McKinsey : « Les gouvernements devront intervenir massivement d’ici 2030 pour éviter les troubles sociaux »

Une nouvelle étude de McKinsey Global Institute conclut que 800 millions de personnes dans le monde sont menacées de perdre leur emploi d’ici 2030. Cela représente 1/5 de la main-d’œuvre actuelle. Selon cette même étude, les gouvernements devront intervenir de façon importante pour aider les citoyens victimes de ces évolutions. Il en va de la cohésion des sociétés, affirme-t-elle.
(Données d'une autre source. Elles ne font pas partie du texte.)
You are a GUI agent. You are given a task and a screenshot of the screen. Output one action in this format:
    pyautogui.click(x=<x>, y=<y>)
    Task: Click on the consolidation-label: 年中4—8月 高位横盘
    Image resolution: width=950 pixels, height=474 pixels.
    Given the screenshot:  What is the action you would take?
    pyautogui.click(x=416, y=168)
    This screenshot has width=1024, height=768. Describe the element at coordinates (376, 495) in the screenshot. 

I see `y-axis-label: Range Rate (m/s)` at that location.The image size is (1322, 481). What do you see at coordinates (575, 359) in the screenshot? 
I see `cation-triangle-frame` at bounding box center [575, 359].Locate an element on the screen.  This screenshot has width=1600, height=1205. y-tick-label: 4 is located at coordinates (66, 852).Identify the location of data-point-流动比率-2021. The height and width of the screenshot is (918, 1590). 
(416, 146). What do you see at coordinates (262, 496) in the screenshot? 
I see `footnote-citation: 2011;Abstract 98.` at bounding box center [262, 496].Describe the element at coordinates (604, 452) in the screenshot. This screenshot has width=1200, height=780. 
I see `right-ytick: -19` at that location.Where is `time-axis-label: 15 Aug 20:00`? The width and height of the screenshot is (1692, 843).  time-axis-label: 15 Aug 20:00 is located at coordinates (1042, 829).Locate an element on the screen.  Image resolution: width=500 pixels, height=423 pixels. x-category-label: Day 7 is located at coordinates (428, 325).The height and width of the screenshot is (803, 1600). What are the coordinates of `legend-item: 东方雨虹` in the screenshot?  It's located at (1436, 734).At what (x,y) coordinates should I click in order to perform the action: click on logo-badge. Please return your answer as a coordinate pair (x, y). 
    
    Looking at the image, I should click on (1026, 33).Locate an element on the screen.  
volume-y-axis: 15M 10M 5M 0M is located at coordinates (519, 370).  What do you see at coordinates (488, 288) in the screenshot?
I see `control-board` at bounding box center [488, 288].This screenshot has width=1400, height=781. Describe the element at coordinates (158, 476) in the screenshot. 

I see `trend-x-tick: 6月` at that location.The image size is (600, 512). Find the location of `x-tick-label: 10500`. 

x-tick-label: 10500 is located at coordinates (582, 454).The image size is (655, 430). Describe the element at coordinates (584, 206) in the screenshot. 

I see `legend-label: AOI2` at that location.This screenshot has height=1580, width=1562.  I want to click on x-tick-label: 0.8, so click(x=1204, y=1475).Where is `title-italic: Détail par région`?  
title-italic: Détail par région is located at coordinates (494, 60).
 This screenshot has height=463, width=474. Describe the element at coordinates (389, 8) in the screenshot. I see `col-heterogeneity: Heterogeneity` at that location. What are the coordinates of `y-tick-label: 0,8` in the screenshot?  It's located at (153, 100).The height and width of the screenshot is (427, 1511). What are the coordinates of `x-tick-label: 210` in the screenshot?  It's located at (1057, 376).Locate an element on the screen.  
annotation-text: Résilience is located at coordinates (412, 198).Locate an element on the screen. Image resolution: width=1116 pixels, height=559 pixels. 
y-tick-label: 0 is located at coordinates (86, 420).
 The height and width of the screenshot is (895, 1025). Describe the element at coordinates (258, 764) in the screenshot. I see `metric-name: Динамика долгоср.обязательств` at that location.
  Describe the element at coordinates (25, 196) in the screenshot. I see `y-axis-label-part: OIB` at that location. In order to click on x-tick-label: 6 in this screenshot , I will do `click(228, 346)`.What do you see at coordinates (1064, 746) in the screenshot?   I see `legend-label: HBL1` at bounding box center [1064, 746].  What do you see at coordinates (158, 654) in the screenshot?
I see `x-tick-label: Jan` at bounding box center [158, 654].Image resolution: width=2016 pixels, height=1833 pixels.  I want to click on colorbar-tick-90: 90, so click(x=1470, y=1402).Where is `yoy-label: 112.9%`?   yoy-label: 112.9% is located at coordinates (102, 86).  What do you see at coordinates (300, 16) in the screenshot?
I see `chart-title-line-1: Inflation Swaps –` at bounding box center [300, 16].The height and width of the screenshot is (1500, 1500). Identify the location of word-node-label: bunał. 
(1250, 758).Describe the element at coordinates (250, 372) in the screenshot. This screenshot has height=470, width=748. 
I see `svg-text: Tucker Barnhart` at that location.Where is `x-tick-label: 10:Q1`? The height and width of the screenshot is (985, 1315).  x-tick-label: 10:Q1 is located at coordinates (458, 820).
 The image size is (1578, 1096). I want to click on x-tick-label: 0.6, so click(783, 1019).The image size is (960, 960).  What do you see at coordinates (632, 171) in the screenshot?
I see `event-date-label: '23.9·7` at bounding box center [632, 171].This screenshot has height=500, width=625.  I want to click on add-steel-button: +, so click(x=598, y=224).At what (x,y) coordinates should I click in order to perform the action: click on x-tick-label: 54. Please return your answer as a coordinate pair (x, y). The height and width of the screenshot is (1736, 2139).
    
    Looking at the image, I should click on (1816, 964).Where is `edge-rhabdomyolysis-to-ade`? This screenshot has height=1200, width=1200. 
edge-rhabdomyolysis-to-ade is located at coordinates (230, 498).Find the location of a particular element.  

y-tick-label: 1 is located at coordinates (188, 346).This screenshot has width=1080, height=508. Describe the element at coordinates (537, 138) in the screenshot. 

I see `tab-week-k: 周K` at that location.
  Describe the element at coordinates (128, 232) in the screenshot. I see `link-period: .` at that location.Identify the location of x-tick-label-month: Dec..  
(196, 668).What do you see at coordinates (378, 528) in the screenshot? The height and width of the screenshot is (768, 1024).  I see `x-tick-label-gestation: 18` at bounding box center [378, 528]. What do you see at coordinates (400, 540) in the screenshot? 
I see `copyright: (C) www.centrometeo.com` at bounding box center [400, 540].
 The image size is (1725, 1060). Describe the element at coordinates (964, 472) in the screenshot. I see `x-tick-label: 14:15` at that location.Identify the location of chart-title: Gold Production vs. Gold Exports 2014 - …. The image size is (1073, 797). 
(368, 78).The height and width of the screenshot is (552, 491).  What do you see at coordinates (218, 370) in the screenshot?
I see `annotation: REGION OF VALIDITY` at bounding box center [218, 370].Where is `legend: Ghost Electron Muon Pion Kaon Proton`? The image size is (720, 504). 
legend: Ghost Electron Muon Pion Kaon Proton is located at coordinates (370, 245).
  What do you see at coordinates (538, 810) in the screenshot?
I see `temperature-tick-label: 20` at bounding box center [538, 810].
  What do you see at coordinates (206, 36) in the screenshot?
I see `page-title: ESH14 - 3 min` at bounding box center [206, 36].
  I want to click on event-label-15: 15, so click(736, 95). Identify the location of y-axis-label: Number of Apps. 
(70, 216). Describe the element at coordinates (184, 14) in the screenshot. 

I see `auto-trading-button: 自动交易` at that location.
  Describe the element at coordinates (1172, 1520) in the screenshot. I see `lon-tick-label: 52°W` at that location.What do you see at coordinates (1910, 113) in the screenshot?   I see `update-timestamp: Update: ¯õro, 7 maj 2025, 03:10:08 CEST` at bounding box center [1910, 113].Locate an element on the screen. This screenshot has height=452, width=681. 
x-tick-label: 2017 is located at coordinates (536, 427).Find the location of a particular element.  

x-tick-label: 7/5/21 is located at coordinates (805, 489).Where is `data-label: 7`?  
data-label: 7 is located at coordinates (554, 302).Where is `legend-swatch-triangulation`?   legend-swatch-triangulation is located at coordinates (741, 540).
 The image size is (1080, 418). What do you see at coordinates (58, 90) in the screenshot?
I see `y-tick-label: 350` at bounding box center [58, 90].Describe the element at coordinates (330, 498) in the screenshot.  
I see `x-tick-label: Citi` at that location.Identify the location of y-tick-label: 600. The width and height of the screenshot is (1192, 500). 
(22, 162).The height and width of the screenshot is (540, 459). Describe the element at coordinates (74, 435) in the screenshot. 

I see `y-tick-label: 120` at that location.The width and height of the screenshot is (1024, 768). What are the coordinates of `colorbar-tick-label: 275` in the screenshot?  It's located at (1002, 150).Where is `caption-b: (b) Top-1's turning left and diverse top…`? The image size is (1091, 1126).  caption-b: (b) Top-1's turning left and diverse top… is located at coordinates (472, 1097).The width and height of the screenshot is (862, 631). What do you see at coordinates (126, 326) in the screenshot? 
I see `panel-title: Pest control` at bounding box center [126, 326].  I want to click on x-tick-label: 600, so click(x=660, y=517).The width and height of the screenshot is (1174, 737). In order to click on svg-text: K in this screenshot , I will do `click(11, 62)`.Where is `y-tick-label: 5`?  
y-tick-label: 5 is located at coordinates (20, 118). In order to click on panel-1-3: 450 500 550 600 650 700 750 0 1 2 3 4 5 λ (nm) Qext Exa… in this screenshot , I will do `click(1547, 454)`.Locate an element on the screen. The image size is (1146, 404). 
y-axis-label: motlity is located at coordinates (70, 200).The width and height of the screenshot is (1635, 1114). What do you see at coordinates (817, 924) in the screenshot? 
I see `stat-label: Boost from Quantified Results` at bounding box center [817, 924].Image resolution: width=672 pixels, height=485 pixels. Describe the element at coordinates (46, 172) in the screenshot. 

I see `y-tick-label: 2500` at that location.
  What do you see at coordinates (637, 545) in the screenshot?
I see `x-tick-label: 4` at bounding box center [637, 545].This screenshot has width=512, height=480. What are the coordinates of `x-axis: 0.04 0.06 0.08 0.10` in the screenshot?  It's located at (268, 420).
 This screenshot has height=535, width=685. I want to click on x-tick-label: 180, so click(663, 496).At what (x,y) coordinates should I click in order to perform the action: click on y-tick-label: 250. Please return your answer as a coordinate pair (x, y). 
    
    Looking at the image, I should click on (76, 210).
Une nouvelle étude de McKinsey Global Institute conclut que 800 millions de personnes dans le monde sont menacées de perdre leur emploi d’ici 2030. Cela représente 1/5 de la main-d’œuvre actuelle. Selon cette même étude, les gouvernements devront intervenir de façon importante pour aider les citoyens victimes de ces évolutions. Il en va de la cohésion des sociétés, affirme-t-elle.

L’étude de McKinsey Global Institute englobe 46 nations et plus de 800 métiers. Elle conclut que près de 30 % des heures travaillées dans le monde pourraient être automatisées d’ici 2030.

14 % des travailleurs menacés de chômage

Selon le rapport, tous les pays du monde, riches ou émergents, sont concernés par cette évolution. En effet, près de la moitié des employés qui perdront leur emploi, c’est-à-dire 375 millions de personnes, devront totalement changer de profession, compte tenu de la disparition ou raréfaction de leur profession. Cela représente 14 % de la main-d’œuvre. Les Chinois seront particulièrement affectés, et 100 millions d’entre eux, c’est-à-dire 12 % de la main-d’œuvre, devront changer de métier d’ici 2030.

Des travailleurs menacés au milieu de leur carrière

Et contrairement à ce que l’on a observé lors de la révolution industrielle du début du XXe siècle, ce ne sont pas les jeunes ruraux qui seront les plus touchés, mais les travailleurs en milieu de carrière –autour de la quarantaine – qui devront se reconvertir. Les opérateurs de machines, les travailleurs  de fast-food et les employés administratifs seront les plus rapidement touchés par la robotisation. Ils pourront opter pour les professions liées au soin pour les personnes âgées, à la technologie, ou au jardinage, qui seront parmi les plus recherchées.

Les gouvernements devront mettre en place un véritable « plan Marshall »

En conséquence, les gouvernements devront mettre au point des programmes de formation, pour permettre ces reconversions. « C’est une tâche de la taille d’un plan Marshall », a déclaré Michael Chui, qui a mené cette étude.

De plus, la stagnation des salaires pourrait perdurer. En conséquence, les salaires pourraient ne pas permettre à la classe moyenne de maintenir son niveau de vie. Si les gouvernements veulent donc maintenir un niveau de consommation apte à favoriser la croissance économique et la stabilité sociale, ils devront envisager des mesures telles qu’un revenu minimum, ou des systèmes pour complémenter le revenu.

Baidu self-driving cars
© Baidu

En conséquence, il incombera aux Etats de prendre des mesures pour que la généralisation de l’automatisation se passe sans heurts. Par exemple, ils pourront investir dans l’infrastructure, et veiller à ce que les travailleurs soient payés à un salaire décent.

Enfin, il n’est pas question de ralentir le déploiement de la robotisation et de l’intelligence artificielle. En effet, cela pourrait remettre en cause le dynamisme et la croissance économique. Les gouvernements sont même invités à prendre des mesures pour l’accélérer.